JAMIE KLAYMAN: Well, what did you? Well did you...

NORMAN KLAYMAN: Three times, "I don't want to give you an opinion."

JAMIE KLAYMAN: And what was that a answer to?

NORMAN KLAYMAN: It doesn't matter.

JAMIE KLAYMAN: It does matter. You're talking about me, so what were your questions about?

NORMAN KLAYMAN: No it doesn't matter, doesn't matter.

JAMIE KLAYMAN: Okay, I think we're done.

EDDIE KLAYMAN: Well, if you say, "How long will someone live?" they're gonna say "I don't know."

NORMAN KLAYMAN: No. That wasn't the question.

EDDIE KLAYMAN: Well, I'm just saying, if you ask that, you know...

JAMIE KLAYMAN: Okay. Alright, I think we're, I think we're done. I think we're done.

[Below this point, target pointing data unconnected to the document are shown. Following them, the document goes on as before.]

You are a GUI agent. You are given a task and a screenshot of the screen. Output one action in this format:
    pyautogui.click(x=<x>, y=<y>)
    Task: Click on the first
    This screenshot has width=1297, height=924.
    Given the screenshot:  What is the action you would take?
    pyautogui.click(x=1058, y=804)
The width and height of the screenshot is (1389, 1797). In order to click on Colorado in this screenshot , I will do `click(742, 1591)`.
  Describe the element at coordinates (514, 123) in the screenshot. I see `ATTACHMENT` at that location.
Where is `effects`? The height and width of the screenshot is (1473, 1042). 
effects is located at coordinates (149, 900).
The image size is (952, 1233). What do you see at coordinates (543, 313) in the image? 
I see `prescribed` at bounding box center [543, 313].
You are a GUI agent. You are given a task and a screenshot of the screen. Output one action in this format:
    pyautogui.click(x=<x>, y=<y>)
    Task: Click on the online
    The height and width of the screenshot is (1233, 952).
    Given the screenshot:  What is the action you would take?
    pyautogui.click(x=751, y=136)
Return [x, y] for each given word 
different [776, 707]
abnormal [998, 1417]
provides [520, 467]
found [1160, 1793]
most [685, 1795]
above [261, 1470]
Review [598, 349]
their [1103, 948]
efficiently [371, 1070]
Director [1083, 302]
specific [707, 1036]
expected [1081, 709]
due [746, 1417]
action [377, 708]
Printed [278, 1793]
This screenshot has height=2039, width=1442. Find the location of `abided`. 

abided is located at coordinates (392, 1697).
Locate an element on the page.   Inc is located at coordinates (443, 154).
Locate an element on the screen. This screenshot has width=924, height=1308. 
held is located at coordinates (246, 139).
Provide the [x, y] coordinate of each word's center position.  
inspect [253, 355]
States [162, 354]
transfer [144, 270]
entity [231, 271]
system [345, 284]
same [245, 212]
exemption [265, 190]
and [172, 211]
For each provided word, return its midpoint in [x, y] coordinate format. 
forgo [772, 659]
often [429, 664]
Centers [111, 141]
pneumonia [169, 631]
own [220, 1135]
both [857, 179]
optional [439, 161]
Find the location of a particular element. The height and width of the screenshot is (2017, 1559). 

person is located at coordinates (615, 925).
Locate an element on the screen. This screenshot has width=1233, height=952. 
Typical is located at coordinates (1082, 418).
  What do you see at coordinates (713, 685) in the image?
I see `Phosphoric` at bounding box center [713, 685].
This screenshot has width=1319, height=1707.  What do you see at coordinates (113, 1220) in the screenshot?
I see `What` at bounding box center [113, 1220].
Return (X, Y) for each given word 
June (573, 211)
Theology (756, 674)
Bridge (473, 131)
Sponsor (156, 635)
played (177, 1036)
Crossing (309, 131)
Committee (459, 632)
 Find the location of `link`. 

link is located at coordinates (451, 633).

JAMIE KLAYMAN: That was great.

JAMIE KLAYMAN: Cancer isn't a disease that fights fair. It doesn't care how strong you are, or what you look like, or how much money you have, or how dedicated you are; you could be the most upbeat, and the strongest person, and you know, unfortunately, if you have an aggressive cancer, there may be nothing you can do.